Peyragudes è la vetta d’una strana felicità. Per Pogacar, che vince il tappone del Col d’Aspin, ma con Vingegaard incollato a ruota. Per la maglia gialla che non molla, fiutando il sangue del nemico fino all’ultimo metro.
Tappa a Tadej, maglia salda sulle spalle di Jonas dopo la seconda brace pirenaica, prima dell’ultimo arrivo in salita e di una lunga crono che porta verso i Campi Elisi. Pogacar lascia sui monti Rafal Majka, ma è scortato fino al traguardo da Brandon McNulty. Vingegaard non ha più Roglic e Kruijswijk, ma si tiene stretto Sepp Kuus come Nibali faceva con Michele Scarponi: loro che son veterani di fatiche, uomini speciali, guardie del corpo, angeli in bicicletta lassù, dove osano le aquile.
Non è finita finché non è finita. Non è finita finché il leader non brinderà con lo champagne sul tappeto giallo che porta sotto l’Arc de Triomphe. Non è finita per Tadej Pogacar che sì, va detto che è il fuoriclasse in maglia bianca di questa Grande Boucle al terzo successo di tappa, nono in tre Tour, 13 vittorie stagionali, 43 in carriera. Ventitré anni, cento di questi giorni.

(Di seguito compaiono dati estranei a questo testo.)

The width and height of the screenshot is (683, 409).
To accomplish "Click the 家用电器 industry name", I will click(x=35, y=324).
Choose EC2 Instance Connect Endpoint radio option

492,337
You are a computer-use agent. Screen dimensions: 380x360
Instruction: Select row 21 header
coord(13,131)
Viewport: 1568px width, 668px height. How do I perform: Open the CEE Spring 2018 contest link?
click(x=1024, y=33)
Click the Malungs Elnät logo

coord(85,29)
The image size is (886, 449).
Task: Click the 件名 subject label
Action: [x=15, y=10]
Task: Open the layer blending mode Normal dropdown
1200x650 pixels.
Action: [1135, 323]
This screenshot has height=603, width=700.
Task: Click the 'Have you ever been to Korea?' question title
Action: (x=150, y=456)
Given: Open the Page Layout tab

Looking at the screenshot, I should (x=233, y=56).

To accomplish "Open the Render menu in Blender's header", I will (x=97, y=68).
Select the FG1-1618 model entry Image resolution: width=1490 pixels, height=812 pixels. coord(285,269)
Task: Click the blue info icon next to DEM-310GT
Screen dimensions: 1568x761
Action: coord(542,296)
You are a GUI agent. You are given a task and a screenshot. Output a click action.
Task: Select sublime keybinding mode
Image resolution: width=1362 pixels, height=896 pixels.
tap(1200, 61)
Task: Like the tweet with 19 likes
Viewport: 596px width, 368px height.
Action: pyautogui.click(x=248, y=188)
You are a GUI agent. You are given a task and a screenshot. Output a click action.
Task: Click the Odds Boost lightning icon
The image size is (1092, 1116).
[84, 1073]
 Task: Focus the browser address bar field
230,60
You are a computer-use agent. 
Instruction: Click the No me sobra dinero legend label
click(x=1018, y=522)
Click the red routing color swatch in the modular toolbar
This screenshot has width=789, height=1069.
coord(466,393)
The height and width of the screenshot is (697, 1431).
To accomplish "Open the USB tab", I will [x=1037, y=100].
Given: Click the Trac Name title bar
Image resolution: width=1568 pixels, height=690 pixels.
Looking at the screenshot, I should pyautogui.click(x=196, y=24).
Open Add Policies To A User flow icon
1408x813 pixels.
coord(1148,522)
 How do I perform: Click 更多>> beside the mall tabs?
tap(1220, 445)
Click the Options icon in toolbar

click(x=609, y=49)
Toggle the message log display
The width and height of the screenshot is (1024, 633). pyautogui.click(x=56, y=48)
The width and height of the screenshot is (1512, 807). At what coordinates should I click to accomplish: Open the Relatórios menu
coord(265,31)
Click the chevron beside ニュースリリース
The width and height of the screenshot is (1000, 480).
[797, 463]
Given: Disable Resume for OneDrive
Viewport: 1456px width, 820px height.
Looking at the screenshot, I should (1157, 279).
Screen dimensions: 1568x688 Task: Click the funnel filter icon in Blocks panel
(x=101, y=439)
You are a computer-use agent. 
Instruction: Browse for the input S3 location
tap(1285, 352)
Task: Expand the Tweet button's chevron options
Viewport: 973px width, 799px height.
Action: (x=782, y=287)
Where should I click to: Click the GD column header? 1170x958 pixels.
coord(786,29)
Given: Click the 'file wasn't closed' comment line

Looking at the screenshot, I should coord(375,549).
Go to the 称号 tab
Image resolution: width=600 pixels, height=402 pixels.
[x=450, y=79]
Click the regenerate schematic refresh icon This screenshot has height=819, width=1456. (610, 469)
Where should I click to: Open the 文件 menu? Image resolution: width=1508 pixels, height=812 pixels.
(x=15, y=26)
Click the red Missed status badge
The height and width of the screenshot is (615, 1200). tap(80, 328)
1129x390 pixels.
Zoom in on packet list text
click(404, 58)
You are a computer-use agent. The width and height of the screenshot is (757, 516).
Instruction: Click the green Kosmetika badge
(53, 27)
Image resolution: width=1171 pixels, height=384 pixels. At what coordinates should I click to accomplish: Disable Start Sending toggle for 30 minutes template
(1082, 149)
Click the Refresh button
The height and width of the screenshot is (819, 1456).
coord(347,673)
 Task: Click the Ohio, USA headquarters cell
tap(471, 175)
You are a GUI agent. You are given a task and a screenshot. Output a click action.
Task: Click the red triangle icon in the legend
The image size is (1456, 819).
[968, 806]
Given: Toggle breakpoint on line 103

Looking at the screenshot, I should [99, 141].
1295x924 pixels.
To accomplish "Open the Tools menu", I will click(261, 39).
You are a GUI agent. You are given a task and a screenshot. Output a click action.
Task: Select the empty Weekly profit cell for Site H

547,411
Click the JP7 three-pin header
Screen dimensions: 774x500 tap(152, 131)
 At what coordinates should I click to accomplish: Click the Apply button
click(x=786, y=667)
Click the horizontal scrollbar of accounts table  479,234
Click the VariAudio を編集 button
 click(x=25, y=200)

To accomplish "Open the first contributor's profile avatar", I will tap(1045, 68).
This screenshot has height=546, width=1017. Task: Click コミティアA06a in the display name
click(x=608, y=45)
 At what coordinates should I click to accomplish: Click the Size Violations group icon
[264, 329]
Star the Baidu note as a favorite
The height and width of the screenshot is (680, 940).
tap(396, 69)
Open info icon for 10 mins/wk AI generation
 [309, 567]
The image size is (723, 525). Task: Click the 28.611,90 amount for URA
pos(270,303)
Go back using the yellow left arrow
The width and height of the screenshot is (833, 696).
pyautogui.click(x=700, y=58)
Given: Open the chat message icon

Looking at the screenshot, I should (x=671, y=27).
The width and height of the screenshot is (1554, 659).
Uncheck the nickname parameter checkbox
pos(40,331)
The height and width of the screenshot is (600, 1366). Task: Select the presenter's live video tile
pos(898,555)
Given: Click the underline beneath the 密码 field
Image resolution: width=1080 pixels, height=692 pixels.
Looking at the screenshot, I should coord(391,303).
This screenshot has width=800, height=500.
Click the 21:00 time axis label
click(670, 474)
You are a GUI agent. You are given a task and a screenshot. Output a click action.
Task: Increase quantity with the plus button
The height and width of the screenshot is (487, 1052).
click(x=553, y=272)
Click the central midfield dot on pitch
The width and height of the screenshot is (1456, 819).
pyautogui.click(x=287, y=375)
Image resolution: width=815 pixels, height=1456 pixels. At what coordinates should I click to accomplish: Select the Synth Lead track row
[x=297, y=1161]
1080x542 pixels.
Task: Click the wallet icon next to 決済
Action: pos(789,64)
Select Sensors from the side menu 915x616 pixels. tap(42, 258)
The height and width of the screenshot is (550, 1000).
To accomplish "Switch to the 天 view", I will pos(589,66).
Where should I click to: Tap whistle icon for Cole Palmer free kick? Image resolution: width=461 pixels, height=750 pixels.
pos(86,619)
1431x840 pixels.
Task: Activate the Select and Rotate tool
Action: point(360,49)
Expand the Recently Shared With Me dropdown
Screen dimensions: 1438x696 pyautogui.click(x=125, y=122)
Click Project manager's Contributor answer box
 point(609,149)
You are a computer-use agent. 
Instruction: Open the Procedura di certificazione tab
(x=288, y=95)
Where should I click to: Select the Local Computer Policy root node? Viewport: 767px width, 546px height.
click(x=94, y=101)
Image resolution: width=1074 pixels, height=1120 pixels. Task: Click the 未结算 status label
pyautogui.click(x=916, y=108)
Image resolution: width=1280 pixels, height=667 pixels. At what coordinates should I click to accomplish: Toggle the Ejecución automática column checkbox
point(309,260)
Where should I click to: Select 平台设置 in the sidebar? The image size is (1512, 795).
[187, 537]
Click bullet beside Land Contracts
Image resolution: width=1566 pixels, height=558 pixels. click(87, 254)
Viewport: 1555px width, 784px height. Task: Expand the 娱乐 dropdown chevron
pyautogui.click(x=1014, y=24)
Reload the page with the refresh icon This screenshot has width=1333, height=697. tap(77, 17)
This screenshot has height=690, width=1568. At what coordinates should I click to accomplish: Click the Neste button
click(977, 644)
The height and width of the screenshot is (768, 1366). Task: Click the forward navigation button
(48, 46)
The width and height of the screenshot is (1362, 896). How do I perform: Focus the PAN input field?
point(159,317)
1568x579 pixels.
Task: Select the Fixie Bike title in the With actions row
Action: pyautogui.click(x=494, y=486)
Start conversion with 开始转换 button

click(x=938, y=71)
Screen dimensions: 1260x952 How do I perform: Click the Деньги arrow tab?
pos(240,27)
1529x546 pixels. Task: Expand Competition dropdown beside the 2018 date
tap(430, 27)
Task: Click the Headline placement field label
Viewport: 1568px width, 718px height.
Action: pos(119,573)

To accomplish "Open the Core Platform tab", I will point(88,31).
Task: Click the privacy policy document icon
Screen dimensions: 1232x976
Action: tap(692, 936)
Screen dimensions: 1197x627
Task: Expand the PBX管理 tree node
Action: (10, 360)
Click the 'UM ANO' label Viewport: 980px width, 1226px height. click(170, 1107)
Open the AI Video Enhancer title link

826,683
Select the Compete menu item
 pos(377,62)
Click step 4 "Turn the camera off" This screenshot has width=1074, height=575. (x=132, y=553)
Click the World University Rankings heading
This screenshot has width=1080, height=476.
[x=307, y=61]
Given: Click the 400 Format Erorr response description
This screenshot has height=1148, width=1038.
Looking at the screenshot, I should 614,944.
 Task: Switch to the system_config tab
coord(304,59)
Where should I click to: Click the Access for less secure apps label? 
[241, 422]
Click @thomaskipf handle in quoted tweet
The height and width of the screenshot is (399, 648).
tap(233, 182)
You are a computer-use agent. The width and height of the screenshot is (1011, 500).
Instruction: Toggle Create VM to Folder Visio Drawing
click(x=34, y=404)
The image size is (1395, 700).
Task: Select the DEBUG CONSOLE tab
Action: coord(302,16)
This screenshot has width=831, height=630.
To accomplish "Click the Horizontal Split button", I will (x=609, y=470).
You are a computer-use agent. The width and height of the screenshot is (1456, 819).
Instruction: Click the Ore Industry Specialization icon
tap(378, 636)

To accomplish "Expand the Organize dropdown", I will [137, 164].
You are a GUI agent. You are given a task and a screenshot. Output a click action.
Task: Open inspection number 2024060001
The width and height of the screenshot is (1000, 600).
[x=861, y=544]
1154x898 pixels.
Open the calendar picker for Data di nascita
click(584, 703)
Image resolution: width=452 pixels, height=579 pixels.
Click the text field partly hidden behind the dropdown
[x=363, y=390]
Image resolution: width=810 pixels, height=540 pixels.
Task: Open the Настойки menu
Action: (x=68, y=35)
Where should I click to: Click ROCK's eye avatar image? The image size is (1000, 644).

Non è finita per Jonas Vingegaard che cerchia di giallo il Col d’Aspin, l'Hourquette d'Ancizan, il Col de Val Louron-Azet e la lunga e tortuosa strada verso Peyragudes, ma domani c’è un altro girone. C’è la sacra partenza da Lourdes di una tappa profana, nel senso di un’altra frazione rovente, infernale, fra i tornanti che portano sul Col d’Aubisque, il Col de Spandelles e la salita finale, l’ultima, di Hautacam.
Gilbert Farewell Tour
L'ultima fatica della carriera di Philippe Gilbert, il signore delle Classiche che al Tour se l'è anche vista molto peggio di così, quando nel 2018 si ruppe la rotula sui Pirenei, cadendo in discesa dal Portet d’Aspet e molti pensarono che oltre quel muretto fosse finita una grande carriera. Invece Gilbert è fatto di un’altra sostanza, elegante e durevole, e quel giorno si rimise in strada e strinse i denti fino all’arrivo sul Portet. Nove mesi dopo ha vinto la Parigi-Roubaix da campione infinito, maestro delle Classiche, vincitore di tutti i Monumenti del Nord oltre a due Lombardia. Capace di prendersi tutto in un anno - nel 2011, compresa la tappa della prima maglia gialla al Tour de France - sulle sue Ardenne, di vincere anche un Mondiale sul suo Cauberg, di unire fiamminghi e valloni su tutti i traguardi della chiesa del ciclismo.
Getty
Un corridore magnifico e unico che sta salutando la Grande Boucle compiuti quarant'anni per strada, da Dunkerque a Calais, quando lo scorso 5 luglio il Tour è tornato a casa: «Sulle Alpi avevo dolori dappertutto, le gambe mi bruciavano, non mi sentivo bene, mi sono girato e ho visto che c'erano molti intorno a me nelle stesse condizioni. Era una situazione estrema. Avevo già corso una tappa al California con 53 gradi sul termometro e tre corridori erano finiti in ospedale per un malessere sull'ultima salita. Quelli caduti sull'asfalto, hanno riportato ustioni di secondo grado. Questa è stata un'altra giornata tragica, come alla Strade Bianche di due anni fa quando la corremmo in agosto, con 42 gradi nella polvere». E vinse Wout van Aert per molti suo erede naturale.
Getty
Ripartiamo da altre vette d’una strana felicità per chi alzerà le braccia su un altro durissimo traguardo pirenaico. Altri picchi di gloria per chi, in fondo alla Grande Boucle, ringrazierà la sua vita in maglia gialla.